◆ Prompt: Give the lines of the data as a JSON list of strings, one string per line with blank lines omitted, starting with the line that contains "Click the word" and going on through the line that contains "pos(465,252)".

Stored entries:
============

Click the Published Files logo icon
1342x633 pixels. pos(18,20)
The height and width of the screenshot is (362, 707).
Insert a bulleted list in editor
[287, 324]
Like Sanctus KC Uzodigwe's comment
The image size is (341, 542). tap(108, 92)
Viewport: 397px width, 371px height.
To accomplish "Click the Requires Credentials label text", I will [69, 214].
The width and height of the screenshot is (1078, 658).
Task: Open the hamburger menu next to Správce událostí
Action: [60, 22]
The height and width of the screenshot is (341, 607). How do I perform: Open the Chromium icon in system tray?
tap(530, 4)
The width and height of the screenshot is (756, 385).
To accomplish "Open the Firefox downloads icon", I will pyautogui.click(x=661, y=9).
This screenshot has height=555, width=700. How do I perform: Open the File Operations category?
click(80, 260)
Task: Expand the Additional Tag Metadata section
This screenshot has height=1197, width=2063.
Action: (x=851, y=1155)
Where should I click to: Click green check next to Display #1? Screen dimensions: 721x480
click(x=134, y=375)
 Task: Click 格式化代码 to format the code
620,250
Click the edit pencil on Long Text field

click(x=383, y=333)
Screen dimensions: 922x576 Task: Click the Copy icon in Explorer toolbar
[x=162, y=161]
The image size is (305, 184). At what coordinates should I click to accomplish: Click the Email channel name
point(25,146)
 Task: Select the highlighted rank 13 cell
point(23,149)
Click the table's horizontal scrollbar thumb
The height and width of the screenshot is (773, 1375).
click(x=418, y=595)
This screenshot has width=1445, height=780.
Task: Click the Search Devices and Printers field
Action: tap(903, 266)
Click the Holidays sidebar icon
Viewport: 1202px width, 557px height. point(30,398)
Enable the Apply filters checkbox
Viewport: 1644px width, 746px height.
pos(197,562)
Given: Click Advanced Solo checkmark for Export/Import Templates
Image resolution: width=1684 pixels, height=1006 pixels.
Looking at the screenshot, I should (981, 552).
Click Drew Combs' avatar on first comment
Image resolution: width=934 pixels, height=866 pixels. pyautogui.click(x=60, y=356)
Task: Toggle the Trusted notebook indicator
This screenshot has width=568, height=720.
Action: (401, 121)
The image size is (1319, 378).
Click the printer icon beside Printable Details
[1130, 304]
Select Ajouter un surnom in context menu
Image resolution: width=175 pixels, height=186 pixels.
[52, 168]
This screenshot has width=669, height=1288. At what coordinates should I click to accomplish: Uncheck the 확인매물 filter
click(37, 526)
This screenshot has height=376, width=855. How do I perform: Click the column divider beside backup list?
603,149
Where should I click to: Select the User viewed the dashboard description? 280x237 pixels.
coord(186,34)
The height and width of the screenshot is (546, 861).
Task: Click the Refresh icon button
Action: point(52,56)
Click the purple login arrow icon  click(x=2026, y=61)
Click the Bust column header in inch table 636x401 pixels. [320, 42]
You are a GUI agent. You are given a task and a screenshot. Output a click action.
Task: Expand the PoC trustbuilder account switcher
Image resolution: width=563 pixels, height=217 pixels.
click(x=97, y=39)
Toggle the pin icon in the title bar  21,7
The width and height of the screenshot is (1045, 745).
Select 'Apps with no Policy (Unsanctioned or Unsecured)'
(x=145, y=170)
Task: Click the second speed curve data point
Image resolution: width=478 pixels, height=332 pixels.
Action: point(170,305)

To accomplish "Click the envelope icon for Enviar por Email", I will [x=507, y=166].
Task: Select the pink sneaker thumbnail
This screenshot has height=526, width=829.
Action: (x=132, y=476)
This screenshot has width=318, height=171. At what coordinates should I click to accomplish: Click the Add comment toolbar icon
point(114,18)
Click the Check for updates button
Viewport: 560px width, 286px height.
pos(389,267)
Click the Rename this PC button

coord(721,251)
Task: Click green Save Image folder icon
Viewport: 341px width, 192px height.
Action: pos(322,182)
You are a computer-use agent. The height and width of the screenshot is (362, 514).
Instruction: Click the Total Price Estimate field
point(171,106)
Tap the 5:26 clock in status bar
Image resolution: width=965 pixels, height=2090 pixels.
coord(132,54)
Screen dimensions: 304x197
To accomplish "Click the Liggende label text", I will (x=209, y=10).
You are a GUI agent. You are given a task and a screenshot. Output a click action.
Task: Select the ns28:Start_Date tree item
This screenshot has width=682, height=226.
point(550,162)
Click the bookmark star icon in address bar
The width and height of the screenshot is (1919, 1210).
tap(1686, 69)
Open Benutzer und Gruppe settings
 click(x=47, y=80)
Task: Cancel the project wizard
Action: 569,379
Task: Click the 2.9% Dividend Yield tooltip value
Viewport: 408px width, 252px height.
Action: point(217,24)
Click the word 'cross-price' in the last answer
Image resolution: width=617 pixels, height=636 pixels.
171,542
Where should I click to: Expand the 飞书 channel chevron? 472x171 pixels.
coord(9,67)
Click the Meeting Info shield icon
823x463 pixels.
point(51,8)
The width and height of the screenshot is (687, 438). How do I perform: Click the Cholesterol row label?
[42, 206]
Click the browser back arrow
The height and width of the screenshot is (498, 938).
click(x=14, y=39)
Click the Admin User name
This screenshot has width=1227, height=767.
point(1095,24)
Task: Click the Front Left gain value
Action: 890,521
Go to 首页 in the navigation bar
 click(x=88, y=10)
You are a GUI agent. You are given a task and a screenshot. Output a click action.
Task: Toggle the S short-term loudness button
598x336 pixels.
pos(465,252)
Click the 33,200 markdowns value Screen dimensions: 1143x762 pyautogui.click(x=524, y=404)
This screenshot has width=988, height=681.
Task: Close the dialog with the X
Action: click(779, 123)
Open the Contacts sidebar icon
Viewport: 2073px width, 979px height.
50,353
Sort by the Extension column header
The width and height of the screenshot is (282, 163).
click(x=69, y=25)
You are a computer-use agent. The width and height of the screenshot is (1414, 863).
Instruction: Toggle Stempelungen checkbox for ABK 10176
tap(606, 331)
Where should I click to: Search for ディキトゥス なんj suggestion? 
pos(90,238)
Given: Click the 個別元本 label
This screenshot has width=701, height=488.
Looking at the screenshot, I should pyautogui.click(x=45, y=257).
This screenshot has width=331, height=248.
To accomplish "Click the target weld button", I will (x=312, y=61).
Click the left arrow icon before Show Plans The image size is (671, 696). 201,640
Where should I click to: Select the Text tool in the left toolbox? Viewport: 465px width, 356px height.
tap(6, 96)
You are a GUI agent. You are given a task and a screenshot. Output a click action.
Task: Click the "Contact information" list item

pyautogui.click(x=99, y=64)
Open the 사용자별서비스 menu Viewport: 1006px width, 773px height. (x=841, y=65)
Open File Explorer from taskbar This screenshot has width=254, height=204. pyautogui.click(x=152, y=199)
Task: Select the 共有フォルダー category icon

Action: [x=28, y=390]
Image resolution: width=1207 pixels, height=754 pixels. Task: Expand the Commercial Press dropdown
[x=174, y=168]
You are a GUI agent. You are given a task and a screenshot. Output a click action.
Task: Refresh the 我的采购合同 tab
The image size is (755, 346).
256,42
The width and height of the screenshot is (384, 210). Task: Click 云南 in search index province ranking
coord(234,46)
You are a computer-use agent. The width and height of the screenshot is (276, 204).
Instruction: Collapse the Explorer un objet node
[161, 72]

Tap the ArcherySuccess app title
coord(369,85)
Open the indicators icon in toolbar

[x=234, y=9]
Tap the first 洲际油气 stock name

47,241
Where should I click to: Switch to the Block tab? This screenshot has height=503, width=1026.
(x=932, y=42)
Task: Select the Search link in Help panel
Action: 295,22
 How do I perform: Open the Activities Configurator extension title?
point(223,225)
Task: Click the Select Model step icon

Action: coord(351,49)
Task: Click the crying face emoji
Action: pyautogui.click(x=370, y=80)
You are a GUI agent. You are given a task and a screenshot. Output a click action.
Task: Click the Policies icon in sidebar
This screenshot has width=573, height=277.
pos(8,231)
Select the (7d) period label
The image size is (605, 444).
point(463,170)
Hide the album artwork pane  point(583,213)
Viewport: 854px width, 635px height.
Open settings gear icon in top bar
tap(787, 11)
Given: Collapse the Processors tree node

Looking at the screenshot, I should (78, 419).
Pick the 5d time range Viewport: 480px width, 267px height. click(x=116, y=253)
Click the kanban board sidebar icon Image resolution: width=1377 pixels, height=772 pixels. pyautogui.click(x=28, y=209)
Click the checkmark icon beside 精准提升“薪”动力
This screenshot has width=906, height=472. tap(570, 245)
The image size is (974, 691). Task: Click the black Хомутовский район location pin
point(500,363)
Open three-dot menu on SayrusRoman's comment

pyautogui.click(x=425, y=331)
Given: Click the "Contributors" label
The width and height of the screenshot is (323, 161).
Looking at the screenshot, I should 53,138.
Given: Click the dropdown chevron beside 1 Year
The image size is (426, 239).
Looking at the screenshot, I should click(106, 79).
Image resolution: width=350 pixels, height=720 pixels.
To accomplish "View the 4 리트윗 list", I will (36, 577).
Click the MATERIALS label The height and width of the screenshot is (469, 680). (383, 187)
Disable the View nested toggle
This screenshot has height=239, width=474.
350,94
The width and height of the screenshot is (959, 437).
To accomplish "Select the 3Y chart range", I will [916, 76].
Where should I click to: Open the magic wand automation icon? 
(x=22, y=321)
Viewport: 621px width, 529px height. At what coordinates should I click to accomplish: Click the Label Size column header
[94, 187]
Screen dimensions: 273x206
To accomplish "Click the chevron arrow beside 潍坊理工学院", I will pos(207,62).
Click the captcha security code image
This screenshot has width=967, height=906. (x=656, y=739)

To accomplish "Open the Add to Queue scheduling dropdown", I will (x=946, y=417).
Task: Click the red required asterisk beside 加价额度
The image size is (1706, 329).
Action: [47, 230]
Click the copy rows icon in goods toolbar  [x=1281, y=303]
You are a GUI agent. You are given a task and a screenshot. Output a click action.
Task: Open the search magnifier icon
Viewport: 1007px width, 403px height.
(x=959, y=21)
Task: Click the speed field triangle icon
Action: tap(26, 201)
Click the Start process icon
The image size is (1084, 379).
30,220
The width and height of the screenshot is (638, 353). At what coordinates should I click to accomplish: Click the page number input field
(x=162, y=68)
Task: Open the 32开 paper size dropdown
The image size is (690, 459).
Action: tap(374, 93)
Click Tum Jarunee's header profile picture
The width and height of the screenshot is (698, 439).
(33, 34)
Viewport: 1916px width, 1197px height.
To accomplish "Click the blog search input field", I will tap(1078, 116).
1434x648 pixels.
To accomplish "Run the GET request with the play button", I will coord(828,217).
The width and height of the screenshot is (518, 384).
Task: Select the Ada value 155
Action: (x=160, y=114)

============

◆ In response:
[
  "Click the word 'cross-price' in the last answer",
  "Image resolution: width=617 pixels, height=636 pixels.",
  "171,542",
  "Where should I click to: Expand the 飞书 channel chevron? 472x171 pixels.",
  "coord(9,67)",
  "Click the Meeting Info shield icon",
  "823x463 pixels.",
  "point(51,8)",
  "The width and height of the screenshot is (687, 438). How do I perform: Click the Cholesterol row label?",
  "[42, 206]",
  "Click the browser back arrow",
  "The height and width of the screenshot is (498, 938).",
  "click(x=14, y=39)",
  "Click the Admin User name",
  "This screenshot has width=1227, height=767.",
  "point(1095,24)",
  "Task: Click the Front Left gain value",
  "Action: 890,521",
  "Go to 首页 in the navigation bar",
  " click(x=88, y=10)",
  "You are a GUI agent. You are given a task and a screenshot. Output a click action.",
  "Task: Toggle the S short-term loudness button",
  "598x336 pixels.",
  "pos(465,252)"
]